■ Exercise ■
From the listing below, set down exactly the lines between the one holding "This screenshot has height=576, width=1024." and the one holding "Zoom in with the plus magnifier", inclusive. No other line is wanted.

■ Extracted information ■
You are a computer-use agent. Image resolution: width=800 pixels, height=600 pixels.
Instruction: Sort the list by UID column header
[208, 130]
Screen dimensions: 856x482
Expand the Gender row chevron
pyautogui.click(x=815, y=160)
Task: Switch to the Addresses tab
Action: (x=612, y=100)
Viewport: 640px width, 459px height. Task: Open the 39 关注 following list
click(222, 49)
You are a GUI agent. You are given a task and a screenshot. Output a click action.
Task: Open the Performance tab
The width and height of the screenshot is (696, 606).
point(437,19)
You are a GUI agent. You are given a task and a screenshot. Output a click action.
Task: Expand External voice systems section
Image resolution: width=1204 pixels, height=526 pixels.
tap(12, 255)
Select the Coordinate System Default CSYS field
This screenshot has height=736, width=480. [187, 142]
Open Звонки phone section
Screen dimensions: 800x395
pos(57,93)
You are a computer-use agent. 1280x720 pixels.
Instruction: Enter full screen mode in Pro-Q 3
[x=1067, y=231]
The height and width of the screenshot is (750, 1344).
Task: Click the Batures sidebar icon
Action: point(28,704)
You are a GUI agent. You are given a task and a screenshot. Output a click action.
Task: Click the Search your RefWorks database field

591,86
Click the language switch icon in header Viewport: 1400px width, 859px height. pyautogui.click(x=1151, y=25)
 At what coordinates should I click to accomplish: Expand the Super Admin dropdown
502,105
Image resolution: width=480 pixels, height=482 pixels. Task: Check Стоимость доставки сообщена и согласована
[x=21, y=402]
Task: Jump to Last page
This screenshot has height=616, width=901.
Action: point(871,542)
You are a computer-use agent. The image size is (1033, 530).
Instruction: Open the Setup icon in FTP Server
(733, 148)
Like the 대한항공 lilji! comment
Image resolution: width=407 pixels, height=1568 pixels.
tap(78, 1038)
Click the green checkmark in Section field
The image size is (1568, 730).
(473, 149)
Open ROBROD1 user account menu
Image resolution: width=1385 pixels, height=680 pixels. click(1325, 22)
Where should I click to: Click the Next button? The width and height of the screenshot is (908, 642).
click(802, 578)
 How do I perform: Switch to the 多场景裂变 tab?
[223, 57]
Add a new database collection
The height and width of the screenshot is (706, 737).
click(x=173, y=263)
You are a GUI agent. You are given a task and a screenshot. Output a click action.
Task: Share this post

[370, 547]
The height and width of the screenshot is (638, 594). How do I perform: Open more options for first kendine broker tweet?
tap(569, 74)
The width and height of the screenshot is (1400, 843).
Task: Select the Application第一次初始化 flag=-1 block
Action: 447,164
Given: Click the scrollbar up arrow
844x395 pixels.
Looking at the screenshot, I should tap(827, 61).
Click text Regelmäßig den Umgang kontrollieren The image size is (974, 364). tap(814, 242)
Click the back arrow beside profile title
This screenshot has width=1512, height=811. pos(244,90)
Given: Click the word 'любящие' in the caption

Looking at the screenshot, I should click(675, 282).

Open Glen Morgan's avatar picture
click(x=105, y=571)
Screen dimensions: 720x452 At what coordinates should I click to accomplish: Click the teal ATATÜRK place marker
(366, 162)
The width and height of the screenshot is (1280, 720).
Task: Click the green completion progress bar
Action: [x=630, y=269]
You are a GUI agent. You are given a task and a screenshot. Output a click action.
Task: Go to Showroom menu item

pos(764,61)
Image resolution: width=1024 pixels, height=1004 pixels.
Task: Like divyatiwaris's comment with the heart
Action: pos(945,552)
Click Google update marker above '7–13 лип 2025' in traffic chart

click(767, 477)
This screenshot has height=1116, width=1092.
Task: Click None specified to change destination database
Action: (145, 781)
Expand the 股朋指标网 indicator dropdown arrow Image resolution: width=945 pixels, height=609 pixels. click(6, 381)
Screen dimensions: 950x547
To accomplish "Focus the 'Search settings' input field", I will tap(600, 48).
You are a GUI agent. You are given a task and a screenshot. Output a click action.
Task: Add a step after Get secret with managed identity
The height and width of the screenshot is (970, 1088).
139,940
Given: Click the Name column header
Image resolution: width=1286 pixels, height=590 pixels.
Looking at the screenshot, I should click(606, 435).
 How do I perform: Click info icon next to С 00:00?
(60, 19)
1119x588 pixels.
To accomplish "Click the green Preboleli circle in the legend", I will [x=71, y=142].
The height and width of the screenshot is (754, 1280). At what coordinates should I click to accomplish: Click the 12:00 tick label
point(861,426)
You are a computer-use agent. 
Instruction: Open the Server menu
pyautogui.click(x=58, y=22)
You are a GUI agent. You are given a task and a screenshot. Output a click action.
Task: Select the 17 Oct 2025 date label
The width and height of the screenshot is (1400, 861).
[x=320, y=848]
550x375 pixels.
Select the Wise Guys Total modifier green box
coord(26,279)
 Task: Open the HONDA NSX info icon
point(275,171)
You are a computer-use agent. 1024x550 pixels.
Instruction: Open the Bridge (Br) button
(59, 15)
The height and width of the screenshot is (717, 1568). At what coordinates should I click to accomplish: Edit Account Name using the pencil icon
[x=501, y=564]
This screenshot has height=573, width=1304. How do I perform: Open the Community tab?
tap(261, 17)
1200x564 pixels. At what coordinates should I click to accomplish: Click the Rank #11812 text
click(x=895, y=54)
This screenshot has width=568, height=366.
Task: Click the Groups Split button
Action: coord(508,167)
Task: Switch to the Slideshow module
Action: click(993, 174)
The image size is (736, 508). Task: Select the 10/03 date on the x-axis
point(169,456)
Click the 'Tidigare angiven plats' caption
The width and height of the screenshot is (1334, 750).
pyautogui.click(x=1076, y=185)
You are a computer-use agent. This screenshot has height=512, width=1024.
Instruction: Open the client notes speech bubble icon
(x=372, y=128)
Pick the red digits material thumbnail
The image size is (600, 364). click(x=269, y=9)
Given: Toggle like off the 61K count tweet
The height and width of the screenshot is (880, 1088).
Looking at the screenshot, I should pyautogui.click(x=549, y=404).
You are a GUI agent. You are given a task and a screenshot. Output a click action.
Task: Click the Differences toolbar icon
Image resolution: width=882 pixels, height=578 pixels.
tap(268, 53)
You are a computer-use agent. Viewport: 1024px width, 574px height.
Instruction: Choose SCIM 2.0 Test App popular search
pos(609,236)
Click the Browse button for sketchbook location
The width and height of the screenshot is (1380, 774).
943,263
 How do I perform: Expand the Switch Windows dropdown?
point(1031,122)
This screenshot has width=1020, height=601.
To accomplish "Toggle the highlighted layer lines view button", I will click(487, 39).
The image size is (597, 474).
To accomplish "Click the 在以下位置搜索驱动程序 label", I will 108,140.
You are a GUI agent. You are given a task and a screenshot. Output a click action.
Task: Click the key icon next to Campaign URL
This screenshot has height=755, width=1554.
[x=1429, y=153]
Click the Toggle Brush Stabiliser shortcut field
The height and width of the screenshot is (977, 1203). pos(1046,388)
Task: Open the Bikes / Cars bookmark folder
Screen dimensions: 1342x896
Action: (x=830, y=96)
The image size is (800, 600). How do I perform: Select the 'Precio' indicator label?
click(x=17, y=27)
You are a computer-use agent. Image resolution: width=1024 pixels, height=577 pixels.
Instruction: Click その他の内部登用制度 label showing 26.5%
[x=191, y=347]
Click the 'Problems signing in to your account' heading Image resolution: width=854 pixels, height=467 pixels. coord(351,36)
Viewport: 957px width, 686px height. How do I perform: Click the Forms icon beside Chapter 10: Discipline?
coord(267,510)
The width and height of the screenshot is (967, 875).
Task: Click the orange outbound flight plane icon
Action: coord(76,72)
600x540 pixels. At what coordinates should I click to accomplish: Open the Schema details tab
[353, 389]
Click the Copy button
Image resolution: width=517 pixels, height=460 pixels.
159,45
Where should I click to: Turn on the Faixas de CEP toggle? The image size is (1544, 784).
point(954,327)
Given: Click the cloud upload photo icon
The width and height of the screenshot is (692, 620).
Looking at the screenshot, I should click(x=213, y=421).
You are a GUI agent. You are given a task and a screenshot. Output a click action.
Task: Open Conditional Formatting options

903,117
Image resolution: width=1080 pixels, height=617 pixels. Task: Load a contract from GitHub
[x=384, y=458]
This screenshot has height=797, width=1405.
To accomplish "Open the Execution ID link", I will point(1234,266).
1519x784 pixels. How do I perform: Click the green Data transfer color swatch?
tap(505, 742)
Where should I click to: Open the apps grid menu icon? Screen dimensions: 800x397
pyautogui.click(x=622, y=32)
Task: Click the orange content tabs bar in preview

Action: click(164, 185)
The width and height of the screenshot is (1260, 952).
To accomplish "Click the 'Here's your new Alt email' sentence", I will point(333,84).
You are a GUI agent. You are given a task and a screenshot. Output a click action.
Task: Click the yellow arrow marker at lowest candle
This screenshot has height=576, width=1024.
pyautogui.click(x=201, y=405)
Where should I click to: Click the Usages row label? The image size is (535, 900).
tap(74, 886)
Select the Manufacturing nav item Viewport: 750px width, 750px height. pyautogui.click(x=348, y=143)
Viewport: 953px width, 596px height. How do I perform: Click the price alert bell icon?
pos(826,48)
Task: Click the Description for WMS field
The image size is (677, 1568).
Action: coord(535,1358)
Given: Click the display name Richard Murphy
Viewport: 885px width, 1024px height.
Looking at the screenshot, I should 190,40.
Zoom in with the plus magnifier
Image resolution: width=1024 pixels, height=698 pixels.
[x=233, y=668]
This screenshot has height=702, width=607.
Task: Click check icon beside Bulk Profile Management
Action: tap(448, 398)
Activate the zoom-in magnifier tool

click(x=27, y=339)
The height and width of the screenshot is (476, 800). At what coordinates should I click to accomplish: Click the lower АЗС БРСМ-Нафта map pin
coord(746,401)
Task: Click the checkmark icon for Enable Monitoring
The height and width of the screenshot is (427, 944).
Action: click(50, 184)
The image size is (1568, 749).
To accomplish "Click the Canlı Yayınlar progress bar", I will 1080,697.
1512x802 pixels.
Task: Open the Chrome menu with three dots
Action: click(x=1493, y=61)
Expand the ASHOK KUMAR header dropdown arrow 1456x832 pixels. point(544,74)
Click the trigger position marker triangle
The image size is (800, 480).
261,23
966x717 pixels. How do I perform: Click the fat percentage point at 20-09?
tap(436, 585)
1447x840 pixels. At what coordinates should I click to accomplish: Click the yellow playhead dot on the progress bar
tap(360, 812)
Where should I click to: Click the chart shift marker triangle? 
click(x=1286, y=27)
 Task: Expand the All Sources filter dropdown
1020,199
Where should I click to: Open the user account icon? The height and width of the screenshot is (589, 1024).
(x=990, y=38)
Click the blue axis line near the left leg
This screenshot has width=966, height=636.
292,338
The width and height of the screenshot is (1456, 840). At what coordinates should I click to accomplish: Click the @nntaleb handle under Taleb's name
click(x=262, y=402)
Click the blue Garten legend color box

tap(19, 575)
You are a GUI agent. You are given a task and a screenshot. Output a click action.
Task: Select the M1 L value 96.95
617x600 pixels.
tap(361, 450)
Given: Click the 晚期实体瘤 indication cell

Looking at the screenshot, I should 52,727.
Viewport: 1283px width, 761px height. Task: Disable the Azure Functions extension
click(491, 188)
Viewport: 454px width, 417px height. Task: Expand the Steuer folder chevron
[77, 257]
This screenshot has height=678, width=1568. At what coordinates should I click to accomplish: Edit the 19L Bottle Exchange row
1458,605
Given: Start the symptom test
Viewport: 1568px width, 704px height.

■ Response area ■
This screenshot has height=576, width=1024.
pyautogui.click(x=201, y=405)
Where should I click to: Click the Usages row label? The image size is (535, 900).
tap(74, 886)
Select the Manufacturing nav item Viewport: 750px width, 750px height. pyautogui.click(x=348, y=143)
Viewport: 953px width, 596px height. How do I perform: Click the price alert bell icon?
pos(826,48)
Task: Click the Description for WMS field
The image size is (677, 1568).
Action: coord(535,1358)
Given: Click the display name Richard Murphy
Viewport: 885px width, 1024px height.
Looking at the screenshot, I should 190,40.
Zoom in with the plus magnifier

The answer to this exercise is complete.